Impacto na população
Com a interdição, os moradores que precisavam se deslocar entre as cidades tiveram que utilizar a Rodovia AC-407, um trajeto mais longo. Agora, com a normalização do fluxo, as equipes do Deracre continuam monitorando o local para garantir a segurança.
“As equipes trabalharam de forma emergencial na construção do novo acesso provisório, garantindo a retomada da operação com segurança para a população”, informou o departamento em nota.
Transtornos anteriores
No sábado, um poste caiu dentro do Rio Juruá durante o deslizamento, sem causar feridos ou mortes. Segundo o governo, a forte vazante do rio intensificou o processo de erosão e desbarrancamento da margem, colocando em risco veículos, motocicletas, pedestres e trabalhadores da travessia.

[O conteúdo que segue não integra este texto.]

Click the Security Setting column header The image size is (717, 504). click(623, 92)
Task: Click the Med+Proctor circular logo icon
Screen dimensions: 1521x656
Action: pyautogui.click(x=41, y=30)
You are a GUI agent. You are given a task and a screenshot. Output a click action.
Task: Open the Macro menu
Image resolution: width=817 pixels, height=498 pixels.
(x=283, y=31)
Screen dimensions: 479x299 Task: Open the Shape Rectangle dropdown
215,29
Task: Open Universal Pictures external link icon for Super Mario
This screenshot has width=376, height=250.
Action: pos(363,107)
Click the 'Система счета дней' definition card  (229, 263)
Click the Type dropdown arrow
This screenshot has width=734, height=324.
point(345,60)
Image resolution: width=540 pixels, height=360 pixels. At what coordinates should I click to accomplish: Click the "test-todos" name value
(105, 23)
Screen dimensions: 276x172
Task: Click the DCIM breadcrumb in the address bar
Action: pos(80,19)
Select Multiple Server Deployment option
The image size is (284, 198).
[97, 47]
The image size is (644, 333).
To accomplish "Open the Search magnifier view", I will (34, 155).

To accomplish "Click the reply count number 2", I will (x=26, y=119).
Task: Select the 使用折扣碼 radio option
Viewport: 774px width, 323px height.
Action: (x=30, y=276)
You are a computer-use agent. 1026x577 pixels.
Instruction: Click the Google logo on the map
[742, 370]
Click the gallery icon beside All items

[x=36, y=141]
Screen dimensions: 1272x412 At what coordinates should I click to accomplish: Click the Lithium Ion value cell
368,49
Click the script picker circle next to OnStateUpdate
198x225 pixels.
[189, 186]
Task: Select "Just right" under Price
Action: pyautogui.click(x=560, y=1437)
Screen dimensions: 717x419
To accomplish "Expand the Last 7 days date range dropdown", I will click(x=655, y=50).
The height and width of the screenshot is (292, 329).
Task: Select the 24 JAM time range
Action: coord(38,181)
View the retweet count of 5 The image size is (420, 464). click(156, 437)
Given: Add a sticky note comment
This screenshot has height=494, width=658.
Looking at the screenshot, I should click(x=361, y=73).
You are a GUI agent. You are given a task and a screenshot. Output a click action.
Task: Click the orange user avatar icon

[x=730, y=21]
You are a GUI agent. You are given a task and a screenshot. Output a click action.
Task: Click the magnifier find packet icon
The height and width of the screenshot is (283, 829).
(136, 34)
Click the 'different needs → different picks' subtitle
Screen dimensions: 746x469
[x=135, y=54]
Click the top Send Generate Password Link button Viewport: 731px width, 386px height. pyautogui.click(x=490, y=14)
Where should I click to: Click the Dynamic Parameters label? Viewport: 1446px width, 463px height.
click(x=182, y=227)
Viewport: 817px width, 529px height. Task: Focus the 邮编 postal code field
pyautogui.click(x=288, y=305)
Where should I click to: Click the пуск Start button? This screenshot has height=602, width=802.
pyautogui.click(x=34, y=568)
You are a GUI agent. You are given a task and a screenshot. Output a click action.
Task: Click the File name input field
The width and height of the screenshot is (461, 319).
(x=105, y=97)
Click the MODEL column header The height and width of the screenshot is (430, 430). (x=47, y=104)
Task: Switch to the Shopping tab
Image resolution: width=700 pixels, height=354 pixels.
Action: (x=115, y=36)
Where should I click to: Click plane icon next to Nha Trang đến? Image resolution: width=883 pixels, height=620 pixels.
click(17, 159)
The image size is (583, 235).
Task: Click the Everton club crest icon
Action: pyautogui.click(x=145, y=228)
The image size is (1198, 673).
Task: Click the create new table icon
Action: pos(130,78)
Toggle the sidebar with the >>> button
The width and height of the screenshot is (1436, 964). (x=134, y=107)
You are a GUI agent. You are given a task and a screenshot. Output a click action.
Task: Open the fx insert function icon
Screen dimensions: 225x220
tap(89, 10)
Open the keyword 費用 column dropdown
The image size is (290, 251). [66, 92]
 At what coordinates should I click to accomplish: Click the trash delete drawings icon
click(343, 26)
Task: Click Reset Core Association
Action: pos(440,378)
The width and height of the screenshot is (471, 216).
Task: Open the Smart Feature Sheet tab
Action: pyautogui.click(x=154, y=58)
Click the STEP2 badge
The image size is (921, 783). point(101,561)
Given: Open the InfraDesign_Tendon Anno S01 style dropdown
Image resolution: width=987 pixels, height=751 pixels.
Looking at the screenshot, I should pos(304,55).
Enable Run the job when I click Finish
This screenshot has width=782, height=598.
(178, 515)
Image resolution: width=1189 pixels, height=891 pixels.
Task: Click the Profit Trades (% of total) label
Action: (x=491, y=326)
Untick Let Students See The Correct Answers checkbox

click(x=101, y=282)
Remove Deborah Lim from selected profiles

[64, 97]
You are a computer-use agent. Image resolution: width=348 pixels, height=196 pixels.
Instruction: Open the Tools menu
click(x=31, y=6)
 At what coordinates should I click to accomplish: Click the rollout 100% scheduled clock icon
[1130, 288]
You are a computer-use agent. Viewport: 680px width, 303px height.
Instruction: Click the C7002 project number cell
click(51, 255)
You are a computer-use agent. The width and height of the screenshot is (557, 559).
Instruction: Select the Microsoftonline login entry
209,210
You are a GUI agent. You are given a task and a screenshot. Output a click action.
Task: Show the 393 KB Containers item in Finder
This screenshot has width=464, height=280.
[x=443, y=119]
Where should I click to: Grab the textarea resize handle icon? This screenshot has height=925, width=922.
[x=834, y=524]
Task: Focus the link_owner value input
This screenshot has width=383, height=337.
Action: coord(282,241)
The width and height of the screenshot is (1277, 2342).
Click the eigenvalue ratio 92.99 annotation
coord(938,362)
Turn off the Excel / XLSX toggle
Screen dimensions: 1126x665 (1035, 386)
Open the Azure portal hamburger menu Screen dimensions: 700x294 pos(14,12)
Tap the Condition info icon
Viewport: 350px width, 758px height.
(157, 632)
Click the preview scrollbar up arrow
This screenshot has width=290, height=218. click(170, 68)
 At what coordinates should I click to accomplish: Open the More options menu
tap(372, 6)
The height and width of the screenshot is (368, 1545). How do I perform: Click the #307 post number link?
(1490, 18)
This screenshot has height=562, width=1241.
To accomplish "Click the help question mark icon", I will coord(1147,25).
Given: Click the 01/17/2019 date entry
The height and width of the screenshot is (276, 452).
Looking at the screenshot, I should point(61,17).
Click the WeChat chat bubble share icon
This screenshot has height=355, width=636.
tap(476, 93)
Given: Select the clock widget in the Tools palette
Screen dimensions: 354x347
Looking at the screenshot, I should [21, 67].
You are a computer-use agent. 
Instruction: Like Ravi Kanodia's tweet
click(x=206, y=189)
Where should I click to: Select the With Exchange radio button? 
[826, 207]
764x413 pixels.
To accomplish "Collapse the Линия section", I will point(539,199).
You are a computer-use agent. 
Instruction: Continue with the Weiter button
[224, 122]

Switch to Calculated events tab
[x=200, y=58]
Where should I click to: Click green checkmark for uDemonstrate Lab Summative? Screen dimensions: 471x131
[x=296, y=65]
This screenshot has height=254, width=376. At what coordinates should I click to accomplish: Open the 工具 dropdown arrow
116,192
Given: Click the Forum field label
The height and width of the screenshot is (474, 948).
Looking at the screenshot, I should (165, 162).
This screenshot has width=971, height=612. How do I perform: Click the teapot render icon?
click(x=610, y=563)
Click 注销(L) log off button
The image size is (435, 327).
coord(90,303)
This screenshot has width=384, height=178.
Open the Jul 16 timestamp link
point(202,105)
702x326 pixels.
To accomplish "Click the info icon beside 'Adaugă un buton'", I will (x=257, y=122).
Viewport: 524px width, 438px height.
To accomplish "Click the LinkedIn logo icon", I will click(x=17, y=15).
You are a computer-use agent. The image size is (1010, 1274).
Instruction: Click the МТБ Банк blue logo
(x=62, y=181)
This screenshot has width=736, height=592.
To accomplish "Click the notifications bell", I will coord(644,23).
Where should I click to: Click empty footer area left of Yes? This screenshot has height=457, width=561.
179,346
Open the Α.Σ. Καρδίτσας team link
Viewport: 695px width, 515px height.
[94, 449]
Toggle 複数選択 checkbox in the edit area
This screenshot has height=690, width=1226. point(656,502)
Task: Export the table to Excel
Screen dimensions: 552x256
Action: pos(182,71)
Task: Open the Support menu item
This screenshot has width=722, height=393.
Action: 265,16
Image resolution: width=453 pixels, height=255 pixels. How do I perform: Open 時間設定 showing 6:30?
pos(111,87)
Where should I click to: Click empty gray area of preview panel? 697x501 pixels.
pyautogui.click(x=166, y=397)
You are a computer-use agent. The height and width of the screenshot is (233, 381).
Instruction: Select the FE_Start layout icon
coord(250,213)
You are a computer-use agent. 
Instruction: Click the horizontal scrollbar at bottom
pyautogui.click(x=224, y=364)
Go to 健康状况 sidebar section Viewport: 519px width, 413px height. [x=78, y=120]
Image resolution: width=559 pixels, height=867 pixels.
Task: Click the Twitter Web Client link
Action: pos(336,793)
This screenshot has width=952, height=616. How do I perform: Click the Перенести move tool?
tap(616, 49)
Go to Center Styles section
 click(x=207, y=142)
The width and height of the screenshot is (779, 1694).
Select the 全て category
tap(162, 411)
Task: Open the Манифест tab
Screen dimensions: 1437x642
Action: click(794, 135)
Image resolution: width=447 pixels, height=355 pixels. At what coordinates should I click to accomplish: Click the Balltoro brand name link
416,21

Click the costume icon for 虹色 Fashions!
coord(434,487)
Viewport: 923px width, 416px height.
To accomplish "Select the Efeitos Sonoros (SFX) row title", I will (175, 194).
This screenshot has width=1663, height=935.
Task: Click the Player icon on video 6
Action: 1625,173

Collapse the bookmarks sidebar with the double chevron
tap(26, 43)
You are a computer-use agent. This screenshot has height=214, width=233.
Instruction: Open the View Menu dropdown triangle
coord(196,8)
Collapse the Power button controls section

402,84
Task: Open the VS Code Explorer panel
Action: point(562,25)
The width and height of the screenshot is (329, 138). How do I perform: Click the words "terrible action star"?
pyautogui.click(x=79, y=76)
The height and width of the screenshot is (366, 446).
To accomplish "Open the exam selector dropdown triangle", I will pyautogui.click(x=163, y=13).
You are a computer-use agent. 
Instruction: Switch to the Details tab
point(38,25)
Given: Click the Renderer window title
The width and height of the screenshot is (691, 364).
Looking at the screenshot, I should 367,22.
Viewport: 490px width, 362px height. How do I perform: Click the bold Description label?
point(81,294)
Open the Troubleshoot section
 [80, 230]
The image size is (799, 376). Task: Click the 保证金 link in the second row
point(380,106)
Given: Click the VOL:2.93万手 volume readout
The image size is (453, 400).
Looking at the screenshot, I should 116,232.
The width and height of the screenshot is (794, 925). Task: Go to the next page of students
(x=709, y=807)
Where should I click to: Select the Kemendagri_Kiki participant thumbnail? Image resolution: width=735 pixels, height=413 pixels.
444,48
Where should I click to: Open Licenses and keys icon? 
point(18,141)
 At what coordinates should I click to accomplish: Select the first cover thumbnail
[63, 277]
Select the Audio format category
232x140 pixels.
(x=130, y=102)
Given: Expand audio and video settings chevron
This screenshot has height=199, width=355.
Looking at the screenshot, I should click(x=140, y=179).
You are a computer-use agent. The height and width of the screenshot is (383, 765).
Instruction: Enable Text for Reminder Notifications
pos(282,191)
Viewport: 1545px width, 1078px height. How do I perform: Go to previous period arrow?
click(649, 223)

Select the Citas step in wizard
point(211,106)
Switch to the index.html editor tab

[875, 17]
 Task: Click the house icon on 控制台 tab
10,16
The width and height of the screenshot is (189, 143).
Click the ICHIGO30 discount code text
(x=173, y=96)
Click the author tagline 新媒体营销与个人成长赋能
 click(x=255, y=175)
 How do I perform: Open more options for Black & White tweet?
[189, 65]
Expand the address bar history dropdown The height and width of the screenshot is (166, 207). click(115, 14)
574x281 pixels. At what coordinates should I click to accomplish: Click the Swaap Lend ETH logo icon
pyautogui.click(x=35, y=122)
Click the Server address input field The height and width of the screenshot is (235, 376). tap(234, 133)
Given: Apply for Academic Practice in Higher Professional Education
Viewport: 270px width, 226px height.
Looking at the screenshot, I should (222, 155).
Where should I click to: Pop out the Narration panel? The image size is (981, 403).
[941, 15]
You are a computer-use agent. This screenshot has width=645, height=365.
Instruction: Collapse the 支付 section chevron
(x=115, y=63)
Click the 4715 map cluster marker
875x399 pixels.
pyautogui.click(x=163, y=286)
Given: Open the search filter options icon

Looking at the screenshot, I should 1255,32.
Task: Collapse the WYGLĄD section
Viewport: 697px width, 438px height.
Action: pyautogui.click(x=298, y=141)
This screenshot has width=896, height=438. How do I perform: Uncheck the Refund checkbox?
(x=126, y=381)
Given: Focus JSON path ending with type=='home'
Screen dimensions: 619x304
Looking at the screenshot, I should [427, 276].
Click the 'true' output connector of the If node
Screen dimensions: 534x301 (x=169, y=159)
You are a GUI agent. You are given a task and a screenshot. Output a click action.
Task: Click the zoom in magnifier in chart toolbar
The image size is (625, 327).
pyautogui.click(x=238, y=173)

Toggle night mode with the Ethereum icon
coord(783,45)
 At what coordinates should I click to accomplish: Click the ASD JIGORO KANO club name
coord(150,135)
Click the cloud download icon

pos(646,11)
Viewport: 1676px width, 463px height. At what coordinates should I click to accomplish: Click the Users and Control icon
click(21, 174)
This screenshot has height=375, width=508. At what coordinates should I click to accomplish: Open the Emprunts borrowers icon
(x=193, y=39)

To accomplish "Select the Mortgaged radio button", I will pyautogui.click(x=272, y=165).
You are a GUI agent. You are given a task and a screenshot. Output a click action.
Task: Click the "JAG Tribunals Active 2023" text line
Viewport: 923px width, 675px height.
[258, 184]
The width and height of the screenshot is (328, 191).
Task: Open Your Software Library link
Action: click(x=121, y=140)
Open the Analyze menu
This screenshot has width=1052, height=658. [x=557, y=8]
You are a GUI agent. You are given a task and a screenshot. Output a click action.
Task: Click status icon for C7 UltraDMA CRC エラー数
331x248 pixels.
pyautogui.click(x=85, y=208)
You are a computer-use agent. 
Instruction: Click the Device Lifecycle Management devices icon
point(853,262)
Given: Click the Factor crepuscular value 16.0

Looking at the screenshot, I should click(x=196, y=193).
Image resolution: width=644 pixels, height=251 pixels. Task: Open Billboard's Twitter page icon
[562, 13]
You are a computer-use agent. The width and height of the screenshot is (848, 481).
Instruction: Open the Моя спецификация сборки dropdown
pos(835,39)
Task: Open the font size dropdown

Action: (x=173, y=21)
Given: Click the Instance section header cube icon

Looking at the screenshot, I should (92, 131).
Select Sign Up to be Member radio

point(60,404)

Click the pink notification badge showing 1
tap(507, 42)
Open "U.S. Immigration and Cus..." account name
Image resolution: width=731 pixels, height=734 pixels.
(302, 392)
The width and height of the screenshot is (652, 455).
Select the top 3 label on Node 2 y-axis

A interdição foi decidida em conjunto com o Deracre, a Prefeitura de Rodrigues Alves, Polícia Militar do Acre, Defesa Civil Municipal, Detran e Energisa, como medida preventiva para evitar acidentes.
Alerta de moradores
Imagens mostraram a estrutura do poste caído, gerando preocupação. “Isso aqui está um perigo, essa rede em alta tensão. Esse poste já virou muito. Se cair aqui, com a quantidade de pessoas, vai matar gente”, alertou um morador.
O coordenador da Defesa Civil de Rodrigues Alves, José Adgarbe, explicou que as rachaduras por erosão são um movimento natural do manancial, agravado pela vazante do Rio Juruá. “O leito do rio muda seu trajeto naturalmente toda vez que o rio enche. Na vazante, há desbarrancamento, mas está tudo no controle, já vem acontecendo diariamente em pequena proporção”, afirmou.